■ **WRITTEN TASK**: Print the items below unchanged, starting with the line that contains "is (1423, 648)." and ending with the line that contains "Click the US", both included.

(Collected data)
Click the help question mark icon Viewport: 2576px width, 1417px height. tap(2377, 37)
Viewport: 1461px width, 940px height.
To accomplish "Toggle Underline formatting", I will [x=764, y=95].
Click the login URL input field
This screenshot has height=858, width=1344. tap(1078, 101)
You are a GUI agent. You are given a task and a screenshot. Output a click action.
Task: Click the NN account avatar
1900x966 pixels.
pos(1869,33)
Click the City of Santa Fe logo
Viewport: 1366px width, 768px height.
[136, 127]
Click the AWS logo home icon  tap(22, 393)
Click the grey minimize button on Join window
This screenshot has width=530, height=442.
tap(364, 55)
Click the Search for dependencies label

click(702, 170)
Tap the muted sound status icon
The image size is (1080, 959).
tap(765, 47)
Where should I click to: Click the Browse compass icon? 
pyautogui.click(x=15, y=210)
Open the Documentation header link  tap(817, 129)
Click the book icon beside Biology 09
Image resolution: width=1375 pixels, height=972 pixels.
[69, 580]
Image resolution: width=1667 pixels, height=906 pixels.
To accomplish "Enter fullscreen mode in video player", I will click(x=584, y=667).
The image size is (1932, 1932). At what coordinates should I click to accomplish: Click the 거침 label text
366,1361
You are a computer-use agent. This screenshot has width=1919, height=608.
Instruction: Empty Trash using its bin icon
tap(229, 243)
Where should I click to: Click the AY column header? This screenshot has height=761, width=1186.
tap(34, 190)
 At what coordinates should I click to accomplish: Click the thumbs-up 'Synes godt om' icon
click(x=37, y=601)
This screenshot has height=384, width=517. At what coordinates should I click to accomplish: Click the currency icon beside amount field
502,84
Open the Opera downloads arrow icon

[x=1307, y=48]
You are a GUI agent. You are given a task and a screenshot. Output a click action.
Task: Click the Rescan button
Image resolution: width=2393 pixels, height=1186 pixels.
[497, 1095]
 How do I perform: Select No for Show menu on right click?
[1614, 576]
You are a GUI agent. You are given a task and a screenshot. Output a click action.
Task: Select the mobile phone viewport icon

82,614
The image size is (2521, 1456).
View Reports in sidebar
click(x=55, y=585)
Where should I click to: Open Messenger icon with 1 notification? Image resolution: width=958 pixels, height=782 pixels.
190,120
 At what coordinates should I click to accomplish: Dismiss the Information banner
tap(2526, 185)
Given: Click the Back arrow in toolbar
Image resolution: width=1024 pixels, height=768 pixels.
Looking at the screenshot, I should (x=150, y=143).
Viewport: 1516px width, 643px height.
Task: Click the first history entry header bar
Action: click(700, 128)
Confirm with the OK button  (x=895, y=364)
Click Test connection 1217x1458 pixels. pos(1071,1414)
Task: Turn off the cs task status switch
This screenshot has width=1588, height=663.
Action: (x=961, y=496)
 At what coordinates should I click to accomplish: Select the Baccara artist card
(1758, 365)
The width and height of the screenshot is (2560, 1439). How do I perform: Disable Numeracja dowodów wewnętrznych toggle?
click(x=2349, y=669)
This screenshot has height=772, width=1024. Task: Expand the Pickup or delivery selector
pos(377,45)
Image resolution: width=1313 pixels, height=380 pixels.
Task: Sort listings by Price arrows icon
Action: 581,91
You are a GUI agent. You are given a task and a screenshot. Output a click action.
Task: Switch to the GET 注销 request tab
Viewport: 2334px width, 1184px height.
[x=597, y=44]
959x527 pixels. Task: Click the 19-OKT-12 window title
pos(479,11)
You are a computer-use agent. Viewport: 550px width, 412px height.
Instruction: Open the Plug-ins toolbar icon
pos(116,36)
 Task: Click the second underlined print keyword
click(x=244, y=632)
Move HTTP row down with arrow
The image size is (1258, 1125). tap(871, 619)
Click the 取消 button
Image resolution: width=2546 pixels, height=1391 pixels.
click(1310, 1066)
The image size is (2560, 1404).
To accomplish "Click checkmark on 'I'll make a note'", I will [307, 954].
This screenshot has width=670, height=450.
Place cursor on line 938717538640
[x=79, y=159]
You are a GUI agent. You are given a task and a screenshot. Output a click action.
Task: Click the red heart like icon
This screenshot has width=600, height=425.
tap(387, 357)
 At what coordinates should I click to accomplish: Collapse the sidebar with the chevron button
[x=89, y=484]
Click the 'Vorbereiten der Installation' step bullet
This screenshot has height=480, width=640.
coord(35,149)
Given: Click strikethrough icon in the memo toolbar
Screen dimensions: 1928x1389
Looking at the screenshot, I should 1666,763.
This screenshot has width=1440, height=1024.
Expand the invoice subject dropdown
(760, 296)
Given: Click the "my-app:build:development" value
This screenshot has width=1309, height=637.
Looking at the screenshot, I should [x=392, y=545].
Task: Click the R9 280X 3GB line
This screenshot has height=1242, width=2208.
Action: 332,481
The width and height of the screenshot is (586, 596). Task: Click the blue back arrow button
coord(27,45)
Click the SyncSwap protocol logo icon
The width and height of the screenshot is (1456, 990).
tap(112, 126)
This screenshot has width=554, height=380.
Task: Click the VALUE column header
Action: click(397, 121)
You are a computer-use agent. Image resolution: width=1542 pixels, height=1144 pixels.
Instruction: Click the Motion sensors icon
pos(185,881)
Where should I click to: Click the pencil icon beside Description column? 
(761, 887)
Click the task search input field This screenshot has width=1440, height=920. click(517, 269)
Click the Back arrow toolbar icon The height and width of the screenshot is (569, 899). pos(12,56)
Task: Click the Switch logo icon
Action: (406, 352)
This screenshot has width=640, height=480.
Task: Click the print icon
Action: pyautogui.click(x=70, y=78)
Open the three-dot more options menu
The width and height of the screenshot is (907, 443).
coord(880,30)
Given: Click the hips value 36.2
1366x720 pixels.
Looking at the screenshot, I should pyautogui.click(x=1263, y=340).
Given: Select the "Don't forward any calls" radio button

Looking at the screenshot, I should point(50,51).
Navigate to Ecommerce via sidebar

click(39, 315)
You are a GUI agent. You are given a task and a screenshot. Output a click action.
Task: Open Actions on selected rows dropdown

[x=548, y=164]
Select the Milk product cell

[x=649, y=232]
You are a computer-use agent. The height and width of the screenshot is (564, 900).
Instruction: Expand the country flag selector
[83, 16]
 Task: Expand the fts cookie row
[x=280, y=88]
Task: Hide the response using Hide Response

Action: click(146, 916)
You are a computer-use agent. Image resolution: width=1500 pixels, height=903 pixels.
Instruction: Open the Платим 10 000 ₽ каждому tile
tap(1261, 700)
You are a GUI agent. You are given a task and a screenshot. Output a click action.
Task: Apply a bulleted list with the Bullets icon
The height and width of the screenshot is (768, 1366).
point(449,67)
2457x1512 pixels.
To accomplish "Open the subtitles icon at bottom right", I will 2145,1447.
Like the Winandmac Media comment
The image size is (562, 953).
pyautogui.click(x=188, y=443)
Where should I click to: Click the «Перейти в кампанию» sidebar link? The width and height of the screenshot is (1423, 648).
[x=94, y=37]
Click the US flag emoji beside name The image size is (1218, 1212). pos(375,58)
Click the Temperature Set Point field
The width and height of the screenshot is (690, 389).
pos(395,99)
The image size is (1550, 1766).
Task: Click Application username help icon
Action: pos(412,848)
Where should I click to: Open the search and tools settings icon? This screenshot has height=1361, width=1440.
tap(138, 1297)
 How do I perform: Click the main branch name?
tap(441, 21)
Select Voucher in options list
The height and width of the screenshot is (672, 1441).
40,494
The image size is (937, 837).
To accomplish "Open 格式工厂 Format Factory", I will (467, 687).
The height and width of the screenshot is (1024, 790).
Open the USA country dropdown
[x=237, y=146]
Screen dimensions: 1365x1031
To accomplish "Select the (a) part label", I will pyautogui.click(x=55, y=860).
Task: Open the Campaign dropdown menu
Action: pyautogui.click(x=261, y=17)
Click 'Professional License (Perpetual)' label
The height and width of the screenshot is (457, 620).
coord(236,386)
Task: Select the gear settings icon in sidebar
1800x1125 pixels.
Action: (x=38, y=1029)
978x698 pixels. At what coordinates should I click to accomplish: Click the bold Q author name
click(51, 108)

■ **WRITTEN ANSWER**:
Where should I click to: Click the «Перейти в кампанию» sidebar link? The width and height of the screenshot is (1423, 648).
[x=94, y=37]
Click the US flag emoji beside name The image size is (1218, 1212). pos(375,58)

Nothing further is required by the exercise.